The many qualities of your herbs

Choisya, Lemon Balm and roses emit their fragrances. Picture by Tom Pattinson.
Choisya, Lemon Balm and roses emit their fragrances. Picture by Tom Pattinson.

I’d always find space for herbs in the garden because they go hand in glove with the vegetables, but it’s their hidden depths that fascinate.

Visually attractive and steeped in history, they are easily propagated via division, stem cuttings or seed.

Think Scarborough Fair if you’re just starting to grow them because parsley, sage, rosemary and thyme are solid, no nonsense bankers, and are available in pots.

Young curled parsley plants raised from seed and potted-on have just been planted on the edge of vegetable beds. Potential stem cuttings of sage are emerging outdoors, and we have rosemary Jessop’s Upright by a bench, at the pondside and in a raised herb bed.

Grasping a branch and allowing it to pass through your hand releases an unforgettable scent. It is covered in blue flowers, and the time is right to take non-blooming shoots as stem cuttings.

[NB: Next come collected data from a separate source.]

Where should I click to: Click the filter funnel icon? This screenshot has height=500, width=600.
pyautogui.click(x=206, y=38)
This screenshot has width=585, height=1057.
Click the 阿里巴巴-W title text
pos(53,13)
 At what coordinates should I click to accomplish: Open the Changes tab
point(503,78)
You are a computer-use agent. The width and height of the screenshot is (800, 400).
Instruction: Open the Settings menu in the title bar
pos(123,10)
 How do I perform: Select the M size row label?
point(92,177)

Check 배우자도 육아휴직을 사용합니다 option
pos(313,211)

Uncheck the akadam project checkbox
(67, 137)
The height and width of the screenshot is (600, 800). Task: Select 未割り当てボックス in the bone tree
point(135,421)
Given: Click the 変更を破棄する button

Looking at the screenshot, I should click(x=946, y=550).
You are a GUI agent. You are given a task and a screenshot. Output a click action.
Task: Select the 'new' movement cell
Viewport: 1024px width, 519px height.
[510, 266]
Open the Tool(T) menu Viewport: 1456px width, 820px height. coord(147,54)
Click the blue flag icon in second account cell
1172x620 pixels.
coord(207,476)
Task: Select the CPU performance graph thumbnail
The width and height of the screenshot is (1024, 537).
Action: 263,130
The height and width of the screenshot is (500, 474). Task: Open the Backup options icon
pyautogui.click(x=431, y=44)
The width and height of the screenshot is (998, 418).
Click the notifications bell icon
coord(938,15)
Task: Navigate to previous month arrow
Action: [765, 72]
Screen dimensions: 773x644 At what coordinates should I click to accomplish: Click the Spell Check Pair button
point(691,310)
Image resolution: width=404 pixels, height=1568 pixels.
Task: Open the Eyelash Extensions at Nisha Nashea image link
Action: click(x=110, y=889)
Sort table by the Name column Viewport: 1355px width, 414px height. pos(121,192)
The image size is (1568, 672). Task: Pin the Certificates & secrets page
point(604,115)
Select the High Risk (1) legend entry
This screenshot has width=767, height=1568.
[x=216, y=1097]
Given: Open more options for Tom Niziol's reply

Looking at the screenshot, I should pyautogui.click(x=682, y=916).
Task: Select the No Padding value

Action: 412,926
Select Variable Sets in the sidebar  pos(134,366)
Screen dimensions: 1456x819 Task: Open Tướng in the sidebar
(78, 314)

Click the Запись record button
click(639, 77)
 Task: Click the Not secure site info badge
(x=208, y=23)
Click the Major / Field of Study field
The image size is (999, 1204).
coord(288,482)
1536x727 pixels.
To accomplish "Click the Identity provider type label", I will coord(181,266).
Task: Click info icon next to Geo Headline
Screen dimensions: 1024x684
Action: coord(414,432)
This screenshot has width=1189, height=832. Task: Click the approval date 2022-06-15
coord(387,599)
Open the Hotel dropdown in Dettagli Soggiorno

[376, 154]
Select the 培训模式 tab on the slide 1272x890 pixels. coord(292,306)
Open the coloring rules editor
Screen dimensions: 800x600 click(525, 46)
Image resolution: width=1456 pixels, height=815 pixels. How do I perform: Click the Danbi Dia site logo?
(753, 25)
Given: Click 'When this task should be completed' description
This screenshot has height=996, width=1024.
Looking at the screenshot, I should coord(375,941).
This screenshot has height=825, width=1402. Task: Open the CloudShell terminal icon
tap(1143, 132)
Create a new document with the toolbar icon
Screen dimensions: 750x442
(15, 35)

Silver and golden thyme are attractive, but the green-leaved version, Thymus serpyllum, is hardiest. A light clip to remove spent flowers is all it requires.

Chives is the most used herb in our garden and the bumblebees agree. Constant cutting encourages fresh shoots, but when left unharvested, it bears a succession of flowers. This leads to self-sowing, which can become a nuisance. I’ve just re-laid the flagstones that allow access to island vegetable beds because the joints were full of young chives.

Fragrant plants should be so accessible that when stationed front of border or close to pathways it’s possible to stoop, touch, imbibe. This can be helpful for those who are partially sighted.

Years ago, I befriended Brother Wilfrid who tended the roses in Alnmouth Friary Garden. He was blind, but used herbs as touchstones to navigate the pathways.